◆ What is being asked
From the material below, list every line containing "large".

◆ Records
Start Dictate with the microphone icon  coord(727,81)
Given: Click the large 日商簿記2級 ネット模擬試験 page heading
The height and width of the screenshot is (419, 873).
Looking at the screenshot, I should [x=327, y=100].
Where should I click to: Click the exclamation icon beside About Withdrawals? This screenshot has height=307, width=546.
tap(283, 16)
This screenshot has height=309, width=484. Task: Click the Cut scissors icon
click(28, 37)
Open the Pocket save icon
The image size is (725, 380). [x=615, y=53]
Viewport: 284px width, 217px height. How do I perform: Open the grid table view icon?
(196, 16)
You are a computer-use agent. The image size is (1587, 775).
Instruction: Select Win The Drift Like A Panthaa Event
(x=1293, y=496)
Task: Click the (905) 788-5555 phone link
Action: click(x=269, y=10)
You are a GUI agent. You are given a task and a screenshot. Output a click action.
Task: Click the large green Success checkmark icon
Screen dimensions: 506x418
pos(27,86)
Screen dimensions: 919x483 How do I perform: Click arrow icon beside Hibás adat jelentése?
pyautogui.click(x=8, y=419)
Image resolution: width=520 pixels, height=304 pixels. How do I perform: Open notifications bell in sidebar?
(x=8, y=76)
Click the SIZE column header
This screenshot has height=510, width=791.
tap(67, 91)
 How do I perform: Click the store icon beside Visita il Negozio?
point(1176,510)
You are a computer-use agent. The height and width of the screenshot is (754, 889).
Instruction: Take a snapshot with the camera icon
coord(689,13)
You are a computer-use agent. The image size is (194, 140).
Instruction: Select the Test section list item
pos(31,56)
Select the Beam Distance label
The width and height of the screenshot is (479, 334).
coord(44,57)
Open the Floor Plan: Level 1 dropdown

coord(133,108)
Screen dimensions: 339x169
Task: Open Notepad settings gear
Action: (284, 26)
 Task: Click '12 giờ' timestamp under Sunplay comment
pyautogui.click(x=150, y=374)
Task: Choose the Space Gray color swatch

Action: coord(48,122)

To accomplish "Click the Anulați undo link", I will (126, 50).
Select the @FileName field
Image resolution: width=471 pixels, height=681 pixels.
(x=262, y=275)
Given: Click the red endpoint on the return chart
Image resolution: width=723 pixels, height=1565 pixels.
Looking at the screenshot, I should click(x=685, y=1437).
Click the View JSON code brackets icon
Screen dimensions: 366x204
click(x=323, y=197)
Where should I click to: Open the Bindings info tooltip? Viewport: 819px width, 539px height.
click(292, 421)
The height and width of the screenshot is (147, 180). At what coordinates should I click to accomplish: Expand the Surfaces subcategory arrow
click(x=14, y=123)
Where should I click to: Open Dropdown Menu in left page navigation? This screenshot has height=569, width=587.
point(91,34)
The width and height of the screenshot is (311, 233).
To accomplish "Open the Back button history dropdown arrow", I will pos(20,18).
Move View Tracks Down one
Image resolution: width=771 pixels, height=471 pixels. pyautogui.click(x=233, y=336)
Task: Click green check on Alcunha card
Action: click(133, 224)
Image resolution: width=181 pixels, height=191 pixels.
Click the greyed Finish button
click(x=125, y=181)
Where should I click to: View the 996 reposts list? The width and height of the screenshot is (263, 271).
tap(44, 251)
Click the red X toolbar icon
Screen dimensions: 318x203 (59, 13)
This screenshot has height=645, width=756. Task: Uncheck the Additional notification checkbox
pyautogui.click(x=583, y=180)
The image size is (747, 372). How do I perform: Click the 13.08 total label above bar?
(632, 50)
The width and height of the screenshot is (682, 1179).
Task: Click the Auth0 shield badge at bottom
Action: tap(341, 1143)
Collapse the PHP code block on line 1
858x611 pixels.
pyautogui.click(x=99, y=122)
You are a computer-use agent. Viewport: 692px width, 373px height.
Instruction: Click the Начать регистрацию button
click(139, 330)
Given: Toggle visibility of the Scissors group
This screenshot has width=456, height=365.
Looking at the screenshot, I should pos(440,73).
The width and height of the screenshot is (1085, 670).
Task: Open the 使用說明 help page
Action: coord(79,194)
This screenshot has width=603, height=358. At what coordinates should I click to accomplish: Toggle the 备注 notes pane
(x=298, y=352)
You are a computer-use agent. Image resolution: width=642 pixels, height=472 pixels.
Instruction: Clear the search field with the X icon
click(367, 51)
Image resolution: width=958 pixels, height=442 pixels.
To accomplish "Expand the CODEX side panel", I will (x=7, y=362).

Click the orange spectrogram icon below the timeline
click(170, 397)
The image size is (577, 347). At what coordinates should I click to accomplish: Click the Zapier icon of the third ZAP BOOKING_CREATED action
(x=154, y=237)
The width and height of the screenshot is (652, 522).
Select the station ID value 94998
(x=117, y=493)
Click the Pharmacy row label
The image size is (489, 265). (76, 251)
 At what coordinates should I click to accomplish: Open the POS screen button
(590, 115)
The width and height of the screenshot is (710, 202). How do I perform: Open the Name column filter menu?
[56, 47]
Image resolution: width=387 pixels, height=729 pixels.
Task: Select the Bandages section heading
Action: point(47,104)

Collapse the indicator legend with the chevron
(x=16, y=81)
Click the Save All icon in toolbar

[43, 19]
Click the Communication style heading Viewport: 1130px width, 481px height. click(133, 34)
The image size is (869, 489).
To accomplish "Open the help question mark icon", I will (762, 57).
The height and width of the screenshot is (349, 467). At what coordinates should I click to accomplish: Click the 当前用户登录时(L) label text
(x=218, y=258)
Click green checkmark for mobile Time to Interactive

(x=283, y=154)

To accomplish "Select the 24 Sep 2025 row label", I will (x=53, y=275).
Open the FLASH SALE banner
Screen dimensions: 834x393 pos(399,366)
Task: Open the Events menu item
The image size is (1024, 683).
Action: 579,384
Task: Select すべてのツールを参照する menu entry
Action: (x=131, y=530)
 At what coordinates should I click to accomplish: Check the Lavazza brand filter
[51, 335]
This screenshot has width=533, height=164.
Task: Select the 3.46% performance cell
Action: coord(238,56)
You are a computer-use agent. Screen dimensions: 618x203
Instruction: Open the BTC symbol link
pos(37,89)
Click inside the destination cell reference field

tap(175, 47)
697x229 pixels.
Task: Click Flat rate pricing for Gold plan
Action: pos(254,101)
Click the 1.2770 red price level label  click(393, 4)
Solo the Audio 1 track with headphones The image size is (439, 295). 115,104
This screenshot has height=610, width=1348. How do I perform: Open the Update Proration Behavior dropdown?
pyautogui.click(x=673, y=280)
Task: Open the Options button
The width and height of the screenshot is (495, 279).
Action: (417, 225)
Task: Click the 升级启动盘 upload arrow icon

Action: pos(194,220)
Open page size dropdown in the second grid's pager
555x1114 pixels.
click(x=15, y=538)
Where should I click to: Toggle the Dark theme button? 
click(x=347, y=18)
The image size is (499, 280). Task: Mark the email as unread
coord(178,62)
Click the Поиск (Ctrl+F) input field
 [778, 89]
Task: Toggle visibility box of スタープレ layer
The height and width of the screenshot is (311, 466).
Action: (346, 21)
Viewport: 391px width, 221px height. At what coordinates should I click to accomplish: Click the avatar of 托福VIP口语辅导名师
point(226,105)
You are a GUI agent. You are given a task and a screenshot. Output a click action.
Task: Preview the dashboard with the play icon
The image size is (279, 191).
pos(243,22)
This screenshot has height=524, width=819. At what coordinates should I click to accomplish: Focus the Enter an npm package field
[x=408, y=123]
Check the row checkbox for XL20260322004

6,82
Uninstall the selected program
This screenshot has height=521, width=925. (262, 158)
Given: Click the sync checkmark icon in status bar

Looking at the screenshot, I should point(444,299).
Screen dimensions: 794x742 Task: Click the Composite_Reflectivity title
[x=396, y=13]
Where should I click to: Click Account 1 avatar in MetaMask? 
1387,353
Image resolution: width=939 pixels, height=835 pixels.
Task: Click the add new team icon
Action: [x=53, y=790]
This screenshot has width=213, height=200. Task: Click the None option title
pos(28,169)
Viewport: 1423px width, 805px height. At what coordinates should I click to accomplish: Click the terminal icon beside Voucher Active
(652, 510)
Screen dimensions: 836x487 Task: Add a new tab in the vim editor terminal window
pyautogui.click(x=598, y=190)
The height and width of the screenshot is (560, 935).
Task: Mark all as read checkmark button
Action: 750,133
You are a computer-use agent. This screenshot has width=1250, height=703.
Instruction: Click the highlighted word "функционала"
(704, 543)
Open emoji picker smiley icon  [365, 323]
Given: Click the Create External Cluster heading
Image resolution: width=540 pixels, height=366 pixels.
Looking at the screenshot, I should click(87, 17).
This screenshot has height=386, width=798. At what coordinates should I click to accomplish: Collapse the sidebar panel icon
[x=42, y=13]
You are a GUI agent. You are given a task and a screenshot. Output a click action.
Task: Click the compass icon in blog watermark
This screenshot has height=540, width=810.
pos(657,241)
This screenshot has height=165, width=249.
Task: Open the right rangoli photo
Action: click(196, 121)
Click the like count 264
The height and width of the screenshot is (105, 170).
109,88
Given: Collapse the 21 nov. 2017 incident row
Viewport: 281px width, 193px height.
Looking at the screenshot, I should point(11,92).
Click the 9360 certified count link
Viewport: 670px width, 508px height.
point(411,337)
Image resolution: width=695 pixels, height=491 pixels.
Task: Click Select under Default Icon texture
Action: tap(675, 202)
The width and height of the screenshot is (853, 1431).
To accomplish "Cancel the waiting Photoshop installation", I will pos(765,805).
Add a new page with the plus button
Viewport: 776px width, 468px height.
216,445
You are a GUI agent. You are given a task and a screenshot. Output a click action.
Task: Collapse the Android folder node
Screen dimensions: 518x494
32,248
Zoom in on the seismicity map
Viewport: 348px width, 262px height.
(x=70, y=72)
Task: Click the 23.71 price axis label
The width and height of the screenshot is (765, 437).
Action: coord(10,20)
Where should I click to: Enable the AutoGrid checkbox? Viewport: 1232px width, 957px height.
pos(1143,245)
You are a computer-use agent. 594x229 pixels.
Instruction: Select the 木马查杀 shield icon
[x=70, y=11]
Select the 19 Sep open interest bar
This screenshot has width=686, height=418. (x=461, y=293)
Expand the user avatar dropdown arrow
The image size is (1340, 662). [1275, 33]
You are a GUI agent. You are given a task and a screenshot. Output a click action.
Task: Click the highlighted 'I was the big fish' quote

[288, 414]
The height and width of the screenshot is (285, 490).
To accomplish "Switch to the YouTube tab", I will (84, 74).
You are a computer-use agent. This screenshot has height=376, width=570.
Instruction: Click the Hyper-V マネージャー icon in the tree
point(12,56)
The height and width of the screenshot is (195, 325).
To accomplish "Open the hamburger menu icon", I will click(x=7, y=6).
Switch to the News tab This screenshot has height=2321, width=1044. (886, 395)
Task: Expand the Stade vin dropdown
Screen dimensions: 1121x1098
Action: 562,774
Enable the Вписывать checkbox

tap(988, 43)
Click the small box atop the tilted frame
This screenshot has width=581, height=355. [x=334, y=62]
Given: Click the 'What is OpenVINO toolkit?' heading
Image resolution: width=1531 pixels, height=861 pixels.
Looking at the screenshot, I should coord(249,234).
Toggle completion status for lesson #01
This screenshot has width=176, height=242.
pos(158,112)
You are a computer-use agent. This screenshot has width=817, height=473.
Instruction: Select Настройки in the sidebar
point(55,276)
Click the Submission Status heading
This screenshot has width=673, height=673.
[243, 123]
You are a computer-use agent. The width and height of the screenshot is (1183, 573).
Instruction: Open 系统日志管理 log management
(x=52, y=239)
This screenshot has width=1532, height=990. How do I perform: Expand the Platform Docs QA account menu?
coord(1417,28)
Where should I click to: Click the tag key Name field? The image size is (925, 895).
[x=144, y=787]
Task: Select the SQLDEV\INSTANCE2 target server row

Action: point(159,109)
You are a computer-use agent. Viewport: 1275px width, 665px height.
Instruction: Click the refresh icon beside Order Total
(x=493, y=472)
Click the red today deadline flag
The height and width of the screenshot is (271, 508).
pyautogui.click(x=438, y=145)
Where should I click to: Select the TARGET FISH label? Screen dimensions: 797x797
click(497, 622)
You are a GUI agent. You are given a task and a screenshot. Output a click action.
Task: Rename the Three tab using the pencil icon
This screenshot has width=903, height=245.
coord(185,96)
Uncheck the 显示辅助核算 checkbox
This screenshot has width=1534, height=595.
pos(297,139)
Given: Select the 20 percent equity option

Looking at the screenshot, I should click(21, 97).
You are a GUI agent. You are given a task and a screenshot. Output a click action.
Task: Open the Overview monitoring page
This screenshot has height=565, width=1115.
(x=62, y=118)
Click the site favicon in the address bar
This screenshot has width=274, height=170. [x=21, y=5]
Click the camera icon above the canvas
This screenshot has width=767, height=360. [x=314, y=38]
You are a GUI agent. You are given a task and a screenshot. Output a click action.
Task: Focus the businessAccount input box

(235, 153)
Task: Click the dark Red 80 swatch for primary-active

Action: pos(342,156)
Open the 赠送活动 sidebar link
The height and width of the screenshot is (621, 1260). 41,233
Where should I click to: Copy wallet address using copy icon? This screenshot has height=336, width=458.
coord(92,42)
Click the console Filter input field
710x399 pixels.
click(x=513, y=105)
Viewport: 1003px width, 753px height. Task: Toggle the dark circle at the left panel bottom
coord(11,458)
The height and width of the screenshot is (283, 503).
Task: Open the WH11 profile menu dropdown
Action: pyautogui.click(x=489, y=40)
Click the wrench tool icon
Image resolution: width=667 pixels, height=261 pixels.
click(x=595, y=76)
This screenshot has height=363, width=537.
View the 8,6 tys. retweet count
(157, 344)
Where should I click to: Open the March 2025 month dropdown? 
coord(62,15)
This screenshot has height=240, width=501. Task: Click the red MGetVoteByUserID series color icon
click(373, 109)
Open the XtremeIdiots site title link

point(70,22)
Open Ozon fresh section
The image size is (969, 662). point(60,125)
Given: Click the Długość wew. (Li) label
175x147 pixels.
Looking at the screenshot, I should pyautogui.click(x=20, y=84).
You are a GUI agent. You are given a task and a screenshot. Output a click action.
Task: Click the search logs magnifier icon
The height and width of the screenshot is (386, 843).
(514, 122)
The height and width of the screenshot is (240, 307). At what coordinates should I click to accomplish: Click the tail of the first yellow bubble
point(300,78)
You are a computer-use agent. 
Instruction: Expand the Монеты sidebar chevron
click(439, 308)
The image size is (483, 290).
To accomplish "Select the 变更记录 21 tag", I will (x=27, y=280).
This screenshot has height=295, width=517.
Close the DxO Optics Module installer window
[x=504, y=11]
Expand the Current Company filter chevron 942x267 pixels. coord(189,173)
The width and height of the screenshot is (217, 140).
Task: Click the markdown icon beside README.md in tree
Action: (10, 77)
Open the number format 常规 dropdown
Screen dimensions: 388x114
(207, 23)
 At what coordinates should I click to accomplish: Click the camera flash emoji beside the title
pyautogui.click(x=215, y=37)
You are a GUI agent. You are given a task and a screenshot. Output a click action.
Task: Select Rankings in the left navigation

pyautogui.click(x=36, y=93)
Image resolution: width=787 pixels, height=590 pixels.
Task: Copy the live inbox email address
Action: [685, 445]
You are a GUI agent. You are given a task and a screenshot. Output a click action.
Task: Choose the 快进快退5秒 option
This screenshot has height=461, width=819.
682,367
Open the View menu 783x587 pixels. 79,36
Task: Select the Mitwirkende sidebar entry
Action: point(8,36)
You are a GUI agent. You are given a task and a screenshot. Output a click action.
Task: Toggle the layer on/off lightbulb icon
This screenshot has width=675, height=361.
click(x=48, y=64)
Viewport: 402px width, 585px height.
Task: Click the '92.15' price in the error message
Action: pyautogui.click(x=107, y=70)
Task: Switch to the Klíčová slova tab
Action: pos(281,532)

◆ Your response
Given: Click the large 日商簿記2級 ネット模擬試験 page heading
Task: Click the large green Success checkmark icon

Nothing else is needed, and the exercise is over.